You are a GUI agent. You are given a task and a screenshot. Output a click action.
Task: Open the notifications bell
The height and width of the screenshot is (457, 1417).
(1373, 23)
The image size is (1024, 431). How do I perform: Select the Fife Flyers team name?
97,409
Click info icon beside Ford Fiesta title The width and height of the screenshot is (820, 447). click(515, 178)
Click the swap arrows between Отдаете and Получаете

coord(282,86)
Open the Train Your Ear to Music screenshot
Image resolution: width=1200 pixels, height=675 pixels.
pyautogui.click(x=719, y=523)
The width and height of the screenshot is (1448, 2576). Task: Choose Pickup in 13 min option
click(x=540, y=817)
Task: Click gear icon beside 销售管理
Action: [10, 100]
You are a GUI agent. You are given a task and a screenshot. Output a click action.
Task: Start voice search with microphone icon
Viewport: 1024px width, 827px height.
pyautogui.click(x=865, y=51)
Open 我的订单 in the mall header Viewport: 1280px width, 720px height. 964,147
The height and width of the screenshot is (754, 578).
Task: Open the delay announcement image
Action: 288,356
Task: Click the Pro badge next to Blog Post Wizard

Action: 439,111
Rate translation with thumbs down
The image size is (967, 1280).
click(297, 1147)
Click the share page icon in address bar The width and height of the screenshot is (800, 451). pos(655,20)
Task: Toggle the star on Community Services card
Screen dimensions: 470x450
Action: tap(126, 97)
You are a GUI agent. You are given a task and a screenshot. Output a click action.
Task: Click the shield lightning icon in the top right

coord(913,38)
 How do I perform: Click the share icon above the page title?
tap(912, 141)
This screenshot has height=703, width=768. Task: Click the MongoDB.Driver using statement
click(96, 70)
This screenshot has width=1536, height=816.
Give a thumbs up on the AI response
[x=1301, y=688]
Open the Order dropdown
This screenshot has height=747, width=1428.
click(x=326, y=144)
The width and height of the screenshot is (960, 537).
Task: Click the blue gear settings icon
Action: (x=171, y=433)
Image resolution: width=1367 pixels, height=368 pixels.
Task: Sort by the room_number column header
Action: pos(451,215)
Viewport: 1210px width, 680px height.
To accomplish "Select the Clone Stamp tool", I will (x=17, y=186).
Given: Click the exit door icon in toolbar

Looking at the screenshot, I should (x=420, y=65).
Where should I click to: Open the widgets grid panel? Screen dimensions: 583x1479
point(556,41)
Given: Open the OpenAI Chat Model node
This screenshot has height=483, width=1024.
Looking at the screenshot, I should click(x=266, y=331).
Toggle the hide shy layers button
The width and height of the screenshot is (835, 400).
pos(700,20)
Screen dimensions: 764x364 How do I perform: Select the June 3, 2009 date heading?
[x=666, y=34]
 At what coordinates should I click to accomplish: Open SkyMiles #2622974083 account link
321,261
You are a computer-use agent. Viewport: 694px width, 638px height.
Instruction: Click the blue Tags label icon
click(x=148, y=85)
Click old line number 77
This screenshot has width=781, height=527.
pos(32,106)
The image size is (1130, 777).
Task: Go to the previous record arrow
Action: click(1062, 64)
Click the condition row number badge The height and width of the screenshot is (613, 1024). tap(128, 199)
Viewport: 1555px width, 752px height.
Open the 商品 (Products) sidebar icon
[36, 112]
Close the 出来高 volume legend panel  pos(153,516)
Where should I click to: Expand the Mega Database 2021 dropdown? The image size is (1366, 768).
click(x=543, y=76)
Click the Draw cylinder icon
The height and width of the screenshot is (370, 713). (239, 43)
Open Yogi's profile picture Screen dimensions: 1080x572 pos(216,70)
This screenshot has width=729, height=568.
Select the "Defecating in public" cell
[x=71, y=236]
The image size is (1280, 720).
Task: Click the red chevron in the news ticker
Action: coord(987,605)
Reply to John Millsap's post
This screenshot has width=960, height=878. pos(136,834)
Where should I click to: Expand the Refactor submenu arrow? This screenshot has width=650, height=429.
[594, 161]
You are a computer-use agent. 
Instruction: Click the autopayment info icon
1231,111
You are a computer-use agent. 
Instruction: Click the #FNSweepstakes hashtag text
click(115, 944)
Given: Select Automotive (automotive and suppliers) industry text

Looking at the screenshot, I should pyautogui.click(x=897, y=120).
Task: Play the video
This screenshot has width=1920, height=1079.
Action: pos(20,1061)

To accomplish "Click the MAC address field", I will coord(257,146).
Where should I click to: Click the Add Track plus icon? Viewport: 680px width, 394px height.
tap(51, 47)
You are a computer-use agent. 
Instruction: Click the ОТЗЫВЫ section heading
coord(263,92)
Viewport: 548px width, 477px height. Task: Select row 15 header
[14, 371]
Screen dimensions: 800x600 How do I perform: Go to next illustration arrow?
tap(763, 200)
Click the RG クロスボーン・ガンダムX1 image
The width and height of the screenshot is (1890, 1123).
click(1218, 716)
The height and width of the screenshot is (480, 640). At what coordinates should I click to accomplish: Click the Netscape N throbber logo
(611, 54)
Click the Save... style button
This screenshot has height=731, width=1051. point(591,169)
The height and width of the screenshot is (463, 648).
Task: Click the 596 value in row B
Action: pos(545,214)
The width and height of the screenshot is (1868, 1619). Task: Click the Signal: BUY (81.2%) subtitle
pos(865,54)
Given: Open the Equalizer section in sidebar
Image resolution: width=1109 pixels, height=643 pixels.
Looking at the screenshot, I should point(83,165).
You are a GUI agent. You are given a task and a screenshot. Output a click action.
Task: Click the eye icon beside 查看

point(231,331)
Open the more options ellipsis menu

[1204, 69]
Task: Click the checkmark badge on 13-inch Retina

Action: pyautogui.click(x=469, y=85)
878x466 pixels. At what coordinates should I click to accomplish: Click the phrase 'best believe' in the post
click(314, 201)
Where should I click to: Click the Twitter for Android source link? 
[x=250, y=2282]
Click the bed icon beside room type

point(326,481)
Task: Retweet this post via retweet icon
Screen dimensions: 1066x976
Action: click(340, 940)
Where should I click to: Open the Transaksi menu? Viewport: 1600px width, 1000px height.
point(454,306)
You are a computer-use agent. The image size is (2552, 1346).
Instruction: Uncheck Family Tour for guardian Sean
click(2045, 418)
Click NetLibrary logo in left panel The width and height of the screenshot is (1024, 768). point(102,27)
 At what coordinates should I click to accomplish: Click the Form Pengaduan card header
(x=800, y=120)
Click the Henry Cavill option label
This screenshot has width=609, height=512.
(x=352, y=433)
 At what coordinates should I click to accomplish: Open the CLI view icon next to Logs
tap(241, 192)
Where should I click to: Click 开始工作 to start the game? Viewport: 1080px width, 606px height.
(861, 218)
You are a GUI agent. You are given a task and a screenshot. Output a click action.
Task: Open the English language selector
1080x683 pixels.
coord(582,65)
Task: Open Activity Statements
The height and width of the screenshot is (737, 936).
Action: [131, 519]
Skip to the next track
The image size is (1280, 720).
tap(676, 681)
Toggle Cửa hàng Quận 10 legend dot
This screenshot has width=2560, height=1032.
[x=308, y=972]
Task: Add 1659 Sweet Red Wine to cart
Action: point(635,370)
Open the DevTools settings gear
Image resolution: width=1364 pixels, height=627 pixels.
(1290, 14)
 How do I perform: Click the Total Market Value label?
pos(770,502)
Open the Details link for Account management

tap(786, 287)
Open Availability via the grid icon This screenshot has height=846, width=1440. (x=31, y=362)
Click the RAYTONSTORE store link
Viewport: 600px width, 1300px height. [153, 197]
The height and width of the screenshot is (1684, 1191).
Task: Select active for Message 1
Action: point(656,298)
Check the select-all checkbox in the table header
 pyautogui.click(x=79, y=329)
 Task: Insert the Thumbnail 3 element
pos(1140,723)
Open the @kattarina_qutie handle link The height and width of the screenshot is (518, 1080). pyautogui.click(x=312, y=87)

+ + +

Work instruction:
Repeat, exactly, every line from the one containing "Click the RAYTONSTORE store link" through the final line of the listing above, adding nothing.

Expected output:
Click the RAYTONSTORE store link
Viewport: 600px width, 1300px height. [153, 197]
The height and width of the screenshot is (1684, 1191).
Task: Select active for Message 1
Action: point(656,298)
Check the select-all checkbox in the table header
 pyautogui.click(x=79, y=329)
 Task: Insert the Thumbnail 3 element
pos(1140,723)
Open the @kattarina_qutie handle link The height and width of the screenshot is (518, 1080). pyautogui.click(x=312, y=87)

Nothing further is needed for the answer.